◆ PROVIDED PASSAGE:
Question

Simplify (a^3b^3c)/(a^-3b^-3c^-1)

Answer

**step1** Understanding the given expression

The problem asks us to simplify the algebraic expression $$\frac{a^3b^3c}{a^{-3}b^{-3}c^{-1}}$$. This expression involves variables 'a', 'b', and 'c' raised to various powers, including both positive and negative exponents.

**step2** Understanding negative exponents

In mathematics, a term with a negative exponent can be rewritten as its reciprocal with a positive exponent. For any non-zero number 'x' and any positive integer 'n', $$x^{-n}$$ is equivalent to $$\frac{1}{x^n}$$.
Applying this rule to the terms in the denominator:
$$a^{-3}$$ means $$\frac{1}{a^3}$$
$$b^{-3}$$ means $$\frac{1}{b^3}$$
$$c^{-1}$$ means $$\frac{1}{c^1}$$ or simply $$\frac{1}{c}$$

**step3** Rewriting the denominator of the expression

Now, we can substitute the equivalent positive exponent forms back into the denominator of the original expression. The denominator $$a^{-3}b^{-3}c^{-1}$$ can be rewritten as:
$$\frac{1}{a^3} \times \frac{1}{b^3} \times \frac{1}{c} = \frac{1}{a^3b^3c}$$

**step4** Rewriting the complete expression

Substitute the simplified denominator back into the original expression. The problem now becomes:
$$\frac{a^3b^3c}{\frac{1}{a^3b^3c}}$$

**step5** Simplifying the division by a fraction

When we divide a quantity by a fraction, it is equivalent to multiplying that quantity by the reciprocal of the fraction. The reciprocal of $$\frac{1}{a^3b^3c}$$ is $$a^3b^3c$$.
So, the expression transforms into a multiplication problem:
$$(a^3b^3c) \times (a^3b^3c)$$

**step6** Multiplying terms with the same base

When multiplying terms that have the same base, we add their exponents. This property is represented by the rule $$x^m \times x^n = x^{m+n}$$.
Applying this rule to each variable in our multiplication:
For the 'a' terms: $$a^3 \times a^3 = a^{3+3} = a^6$$
For the 'b' terms: $$b^3 \times b^3 = b^{3+3} = b^6$$
For the 'c' terms (remembering that 'c' is the same as $$c^1$$): $$c^1 \times c^1 = c^{1+1} = c^2$$

**step7** Combining the simplified terms to get the final answer

By combining the simplified terms for 'a', 'b', and 'c', we arrive at the final simplified expression:
$$a^6b^6c^2$$

◆ DATA PROVIDED:
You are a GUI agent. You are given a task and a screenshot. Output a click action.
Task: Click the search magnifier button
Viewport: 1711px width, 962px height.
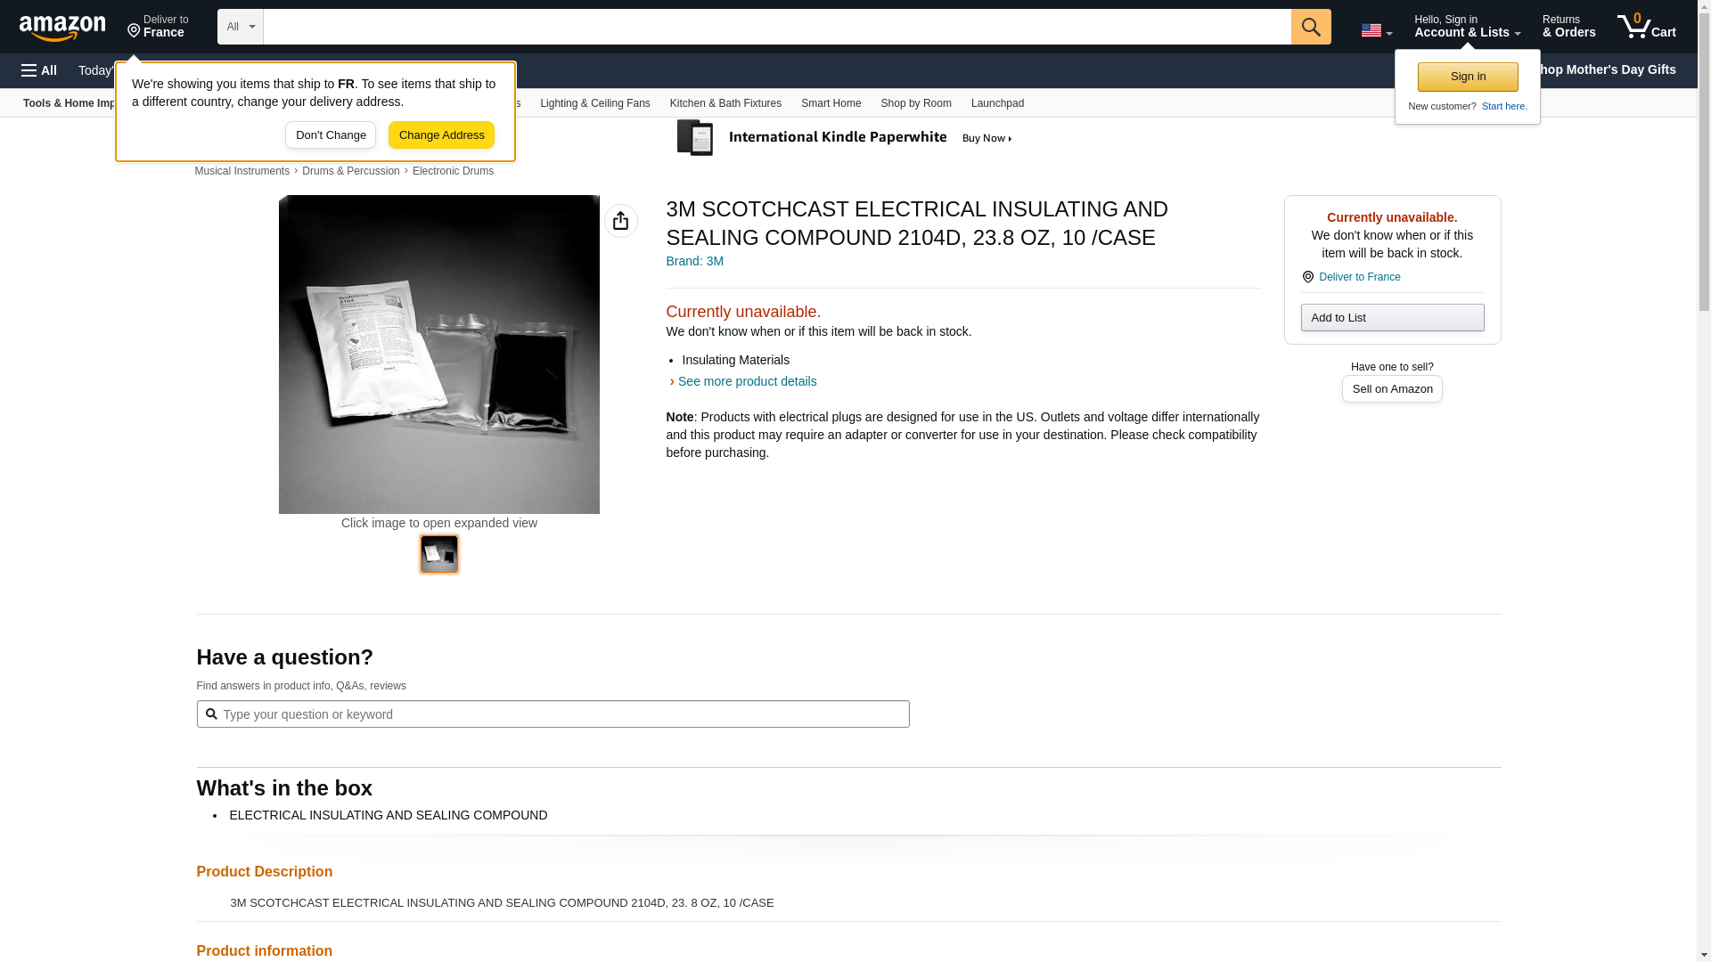click(x=1310, y=27)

◆ REQUIRED WORK:
1. In the worked solution, why does the expression become a multiplication problem in step 5? Answer in one to three sentences.
2. According to the worked solution, what is c^-1 equivalent to?
3. From the worked solution, extract everything from "Simplify (a^3b^3c)/(a^-3b^-3c^-1)" down to "and negative exponents.".

◆ ANSWERS TO THE EXERCISES:
1. Dividing by a fraction is the same as multiplying by that fraction's reciprocal. The reciprocal of 1/(a^3b^3c) is a^3b^3c, so the expression becomes (a^3b^3c) × (a^3b^3c).

2. 1/c.

3.
Simplify (a^3b^3c)/(a^-3b^-3c^-1)

Answer

**step1** Understanding the given expression

The problem asks us to simplify the algebraic expression $$\frac{a^3b^3c}{a^{-3}b^{-3}c^{-1}}$$. This expression involves variables 'a', 'b', and 'c' raised to various powers, including both positive and negative exponents.